In the foreword to Yale: A Short History, Pierson described Yale as "at once a tradition, a company of scholars, a society of friends."

==Selected works==
Pierson's published writings encompass 38 works in 53 publications in 2 languages and 3,892 library holdings. His works are widely studied and are used frequently in most collegiate level U.S. history courses.

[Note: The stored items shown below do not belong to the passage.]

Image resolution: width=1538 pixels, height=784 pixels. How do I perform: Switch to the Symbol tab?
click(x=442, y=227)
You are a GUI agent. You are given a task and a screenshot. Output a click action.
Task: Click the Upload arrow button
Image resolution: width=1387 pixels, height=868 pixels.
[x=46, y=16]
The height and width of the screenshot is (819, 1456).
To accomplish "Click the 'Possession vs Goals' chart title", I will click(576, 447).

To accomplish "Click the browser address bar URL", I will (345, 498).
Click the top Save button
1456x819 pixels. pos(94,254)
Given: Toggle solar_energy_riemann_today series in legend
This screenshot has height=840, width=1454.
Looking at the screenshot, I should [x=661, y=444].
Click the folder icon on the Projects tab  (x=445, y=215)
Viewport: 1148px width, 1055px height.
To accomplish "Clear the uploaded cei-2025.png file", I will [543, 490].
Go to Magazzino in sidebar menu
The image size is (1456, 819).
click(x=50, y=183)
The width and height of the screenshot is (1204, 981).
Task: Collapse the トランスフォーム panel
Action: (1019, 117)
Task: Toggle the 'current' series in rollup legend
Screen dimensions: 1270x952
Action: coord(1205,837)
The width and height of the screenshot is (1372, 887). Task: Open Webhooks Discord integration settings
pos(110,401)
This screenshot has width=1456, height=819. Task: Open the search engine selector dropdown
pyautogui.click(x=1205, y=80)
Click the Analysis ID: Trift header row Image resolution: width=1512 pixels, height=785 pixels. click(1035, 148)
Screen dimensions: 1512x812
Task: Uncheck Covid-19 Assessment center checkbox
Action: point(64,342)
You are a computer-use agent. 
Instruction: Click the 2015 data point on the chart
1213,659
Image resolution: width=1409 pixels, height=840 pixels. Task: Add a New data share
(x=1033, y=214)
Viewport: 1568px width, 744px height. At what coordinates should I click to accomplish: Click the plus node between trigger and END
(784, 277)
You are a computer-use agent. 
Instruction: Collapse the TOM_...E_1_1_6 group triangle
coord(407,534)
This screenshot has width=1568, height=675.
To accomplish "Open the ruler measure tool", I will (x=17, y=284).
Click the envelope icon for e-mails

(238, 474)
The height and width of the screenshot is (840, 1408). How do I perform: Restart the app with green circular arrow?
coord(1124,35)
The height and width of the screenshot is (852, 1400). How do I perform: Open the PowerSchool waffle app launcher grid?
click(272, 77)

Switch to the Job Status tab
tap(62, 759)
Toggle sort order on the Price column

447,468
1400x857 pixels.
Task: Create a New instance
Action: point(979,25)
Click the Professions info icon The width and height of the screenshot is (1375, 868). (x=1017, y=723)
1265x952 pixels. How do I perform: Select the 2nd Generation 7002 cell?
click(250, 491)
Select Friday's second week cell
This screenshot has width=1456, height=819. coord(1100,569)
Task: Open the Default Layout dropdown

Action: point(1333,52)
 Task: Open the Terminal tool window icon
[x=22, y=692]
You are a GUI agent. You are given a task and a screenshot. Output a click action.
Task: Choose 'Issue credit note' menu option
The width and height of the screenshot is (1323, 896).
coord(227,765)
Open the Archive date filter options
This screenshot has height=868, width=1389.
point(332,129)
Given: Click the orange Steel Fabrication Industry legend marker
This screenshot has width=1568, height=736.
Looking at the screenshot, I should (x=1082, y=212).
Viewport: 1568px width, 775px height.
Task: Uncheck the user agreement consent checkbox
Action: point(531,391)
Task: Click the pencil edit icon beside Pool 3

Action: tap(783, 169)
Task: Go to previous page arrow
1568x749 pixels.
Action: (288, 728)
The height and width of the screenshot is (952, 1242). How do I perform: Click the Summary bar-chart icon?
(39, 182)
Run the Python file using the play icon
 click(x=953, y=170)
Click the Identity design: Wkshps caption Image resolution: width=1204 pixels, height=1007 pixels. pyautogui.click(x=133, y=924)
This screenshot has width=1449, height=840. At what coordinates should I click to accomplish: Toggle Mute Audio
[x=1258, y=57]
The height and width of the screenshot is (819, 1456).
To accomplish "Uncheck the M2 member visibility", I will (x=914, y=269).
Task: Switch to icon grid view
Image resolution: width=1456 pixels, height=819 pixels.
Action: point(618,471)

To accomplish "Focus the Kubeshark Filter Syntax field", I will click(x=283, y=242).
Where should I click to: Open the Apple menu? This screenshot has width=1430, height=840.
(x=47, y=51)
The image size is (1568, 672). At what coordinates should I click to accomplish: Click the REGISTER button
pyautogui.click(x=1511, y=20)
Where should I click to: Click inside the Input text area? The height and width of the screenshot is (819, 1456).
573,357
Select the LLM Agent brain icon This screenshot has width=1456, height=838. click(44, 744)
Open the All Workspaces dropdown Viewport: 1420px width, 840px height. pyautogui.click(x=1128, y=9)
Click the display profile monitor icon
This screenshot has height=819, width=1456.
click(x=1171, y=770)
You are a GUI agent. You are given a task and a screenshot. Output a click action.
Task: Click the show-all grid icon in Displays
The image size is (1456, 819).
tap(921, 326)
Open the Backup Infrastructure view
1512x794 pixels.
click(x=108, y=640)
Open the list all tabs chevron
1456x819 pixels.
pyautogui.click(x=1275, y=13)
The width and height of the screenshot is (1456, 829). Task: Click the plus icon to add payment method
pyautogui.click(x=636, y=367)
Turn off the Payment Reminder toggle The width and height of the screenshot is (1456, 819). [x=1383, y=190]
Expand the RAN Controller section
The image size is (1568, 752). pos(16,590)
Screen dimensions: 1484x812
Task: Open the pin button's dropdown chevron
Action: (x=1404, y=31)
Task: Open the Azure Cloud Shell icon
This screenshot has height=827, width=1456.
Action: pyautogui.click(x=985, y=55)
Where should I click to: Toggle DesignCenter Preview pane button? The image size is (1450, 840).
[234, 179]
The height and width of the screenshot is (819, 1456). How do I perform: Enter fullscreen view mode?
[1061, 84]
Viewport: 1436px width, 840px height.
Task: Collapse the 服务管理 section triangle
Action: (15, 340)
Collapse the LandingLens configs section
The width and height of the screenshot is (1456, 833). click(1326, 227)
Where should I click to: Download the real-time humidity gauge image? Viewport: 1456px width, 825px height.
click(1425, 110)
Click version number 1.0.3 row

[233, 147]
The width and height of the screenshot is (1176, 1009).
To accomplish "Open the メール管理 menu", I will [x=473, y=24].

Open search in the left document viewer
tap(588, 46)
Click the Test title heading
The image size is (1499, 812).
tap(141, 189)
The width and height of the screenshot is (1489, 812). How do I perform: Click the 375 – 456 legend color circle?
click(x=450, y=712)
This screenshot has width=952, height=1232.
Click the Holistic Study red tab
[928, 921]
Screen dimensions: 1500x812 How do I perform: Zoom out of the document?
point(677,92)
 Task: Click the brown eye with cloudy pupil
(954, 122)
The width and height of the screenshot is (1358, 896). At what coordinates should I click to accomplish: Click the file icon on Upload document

- Tocqueville and Beaumont in America (1938)
- The Frontier and Frontiersmen of Turner's Essays: a Scrutiny of the Foundations of the Middle Western Tradition (1940)
- American Historians and the Frontier Hypothesis in 1941 (1942)
- Yale: College and University : 1871–1937. (1952)
- The M-factor in American History (1962)
- Tocqueville in America (1969)
- The Education of American Leaders; Comparative Contributions of U.S. Colleges and Universities (1969)
- The moving American (1973)
- Lettres d'Amérique by Gustave de Beaumont, edited by George Pierson. (1973)
- Yale: a Short History (1976)
- Tocqueville's Visions of Democracy (1976)
- Yale Book of Numbers: Historical Statistics of the College, 1701–1976 (1983)
- The Founding of Yale : the Legend of the Forty Folios (1988)
- The History of the Georgica Association 1880–1948 (1992)
- The Bringing of the Mill (1942–1943) (1962)
- A Poose and its Neighbors, Episodes from the history of Georgica Pond and its bar (1992)

==Honors==
- 1973 — Wilbur Cross medal.
- 1974 — William Clyde DeVane medal.